Question

Solve the following system of homogeneous equation
$$ 3x-4y+5z=0 $$
$$ x+y-2z=0 $$
$$ 2x+3y+z=0 $$

Answer

**step1** Understanding the problem

We are given three mathematical statements involving unknown quantities, which we call x, y, and z. Our task is to find numbers for x, y, and z that make all three statements true at the same time. Each statement shows that a combination of these unknown quantities results in a total of 0.

**step2** Considering a simple value

To find values for x, y, and z, let's start by trying the simplest number we know, which is zero. We will see if setting x to 0, y to 0, and z to 0 makes all the statements true.
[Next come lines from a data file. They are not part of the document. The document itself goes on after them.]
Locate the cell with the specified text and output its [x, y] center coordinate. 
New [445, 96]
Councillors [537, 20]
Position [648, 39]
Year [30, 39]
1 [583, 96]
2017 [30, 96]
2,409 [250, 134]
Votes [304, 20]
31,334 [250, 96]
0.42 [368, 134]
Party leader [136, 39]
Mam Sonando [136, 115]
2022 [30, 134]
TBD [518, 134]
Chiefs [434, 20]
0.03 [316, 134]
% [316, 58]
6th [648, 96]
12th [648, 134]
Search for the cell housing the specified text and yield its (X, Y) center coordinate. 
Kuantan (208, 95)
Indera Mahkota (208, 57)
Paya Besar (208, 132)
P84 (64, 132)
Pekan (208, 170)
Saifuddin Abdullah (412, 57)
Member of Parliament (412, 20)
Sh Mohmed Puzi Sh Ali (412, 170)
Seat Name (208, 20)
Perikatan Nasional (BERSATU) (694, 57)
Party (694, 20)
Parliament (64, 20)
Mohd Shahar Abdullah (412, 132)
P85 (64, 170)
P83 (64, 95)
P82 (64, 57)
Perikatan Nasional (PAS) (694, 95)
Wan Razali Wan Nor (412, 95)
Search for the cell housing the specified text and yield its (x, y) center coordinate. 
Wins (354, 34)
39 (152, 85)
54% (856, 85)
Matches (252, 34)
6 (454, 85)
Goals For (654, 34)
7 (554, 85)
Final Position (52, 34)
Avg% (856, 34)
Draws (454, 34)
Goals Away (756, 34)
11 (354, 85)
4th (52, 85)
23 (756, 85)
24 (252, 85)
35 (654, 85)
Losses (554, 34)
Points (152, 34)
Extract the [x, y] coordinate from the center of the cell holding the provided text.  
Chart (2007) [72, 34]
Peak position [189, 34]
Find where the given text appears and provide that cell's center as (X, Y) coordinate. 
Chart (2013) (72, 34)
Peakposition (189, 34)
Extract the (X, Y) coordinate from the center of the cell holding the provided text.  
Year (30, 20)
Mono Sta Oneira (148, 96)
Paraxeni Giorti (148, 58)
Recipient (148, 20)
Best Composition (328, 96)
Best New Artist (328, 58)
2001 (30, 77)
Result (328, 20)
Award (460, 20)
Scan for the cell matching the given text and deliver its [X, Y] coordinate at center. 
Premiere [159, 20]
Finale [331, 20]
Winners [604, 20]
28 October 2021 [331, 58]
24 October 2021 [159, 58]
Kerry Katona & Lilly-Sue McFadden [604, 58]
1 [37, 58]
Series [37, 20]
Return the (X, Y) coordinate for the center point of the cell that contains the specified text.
**step3** Checking the first statement

The first statement is $$3 \times x - 4 \times y + 5 \times z = 0$$.

Let's replace x with 0, y with 0, and z with 0:

$$3 \times 0$$ equals $$0$$.

$$4 \times 0$$ equals $$0$$.

$$5 \times 0$$ equals $$0$$.

Now we put these results back into the statement: $$0 - 0 + 0 = 0$$. This is true.

**step4** Checking the second statement

The second statement is $$x + y - 2 \times z = 0$$.

Let's replace x with 0, y with 0, and z with 0:

$$2 \times 0$$ equals $$0$$.

Now we put these results back into the statement: $$0 + 0 - 0 = 0$$. This is also true.

**step5** Checking the third statement

The third statement is $$2 \times x + 3 \times y + z = 0$$.

Let's replace x with 0, y with 0, and z with 0:

$$2 \times 0$$ equals $$0$$.

$$3 \times 0$$ equals $$0$$.

Now we put these results back into the statement: $$0 + 0 + 0 = 0$$. This is also true.

**step6** Stating the solution

Since setting x to 0, y to 0, and z to 0 makes all three statements true, we have found a solution to the system of equations.

The solution is: $$x = 0$$, $$y = 0$$, and $$z = 0$$.